=== PROMPT ===
The stretch from the line with "Task: Click the vertical" through the line with "Open the Магазин store preferences icon" in the records below: write it out exactly, and nothing else.

SOURCE INFORMATION Start Marker

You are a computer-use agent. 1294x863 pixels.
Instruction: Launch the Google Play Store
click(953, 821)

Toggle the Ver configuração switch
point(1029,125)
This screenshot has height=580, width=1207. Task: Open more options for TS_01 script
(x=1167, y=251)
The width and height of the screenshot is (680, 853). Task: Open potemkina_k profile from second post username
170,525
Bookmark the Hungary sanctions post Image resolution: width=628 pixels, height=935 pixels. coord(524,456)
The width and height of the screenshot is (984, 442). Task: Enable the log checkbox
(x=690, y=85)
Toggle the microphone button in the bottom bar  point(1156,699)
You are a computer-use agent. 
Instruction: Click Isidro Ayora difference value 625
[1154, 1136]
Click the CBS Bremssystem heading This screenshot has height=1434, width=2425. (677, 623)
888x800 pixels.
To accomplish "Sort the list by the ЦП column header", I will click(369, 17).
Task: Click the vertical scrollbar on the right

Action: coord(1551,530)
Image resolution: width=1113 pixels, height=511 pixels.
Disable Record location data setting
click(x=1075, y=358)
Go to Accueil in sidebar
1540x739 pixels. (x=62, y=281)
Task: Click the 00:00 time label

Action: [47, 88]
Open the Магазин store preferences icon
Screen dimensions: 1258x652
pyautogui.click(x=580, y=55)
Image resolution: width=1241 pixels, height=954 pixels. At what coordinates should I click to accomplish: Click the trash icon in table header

SOURCE INFORMATION End Marker

=== ANSWER FOR THIS EXERCISE ===
Task: Click the vertical scrollbar on the right

Action: coord(1551,530)
Image resolution: width=1113 pixels, height=511 pixels.
Disable Record location data setting
click(x=1075, y=358)
Go to Accueil in sidebar
1540x739 pixels. (x=62, y=281)
Task: Click the 00:00 time label

Action: [47, 88]
Open the Магазин store preferences icon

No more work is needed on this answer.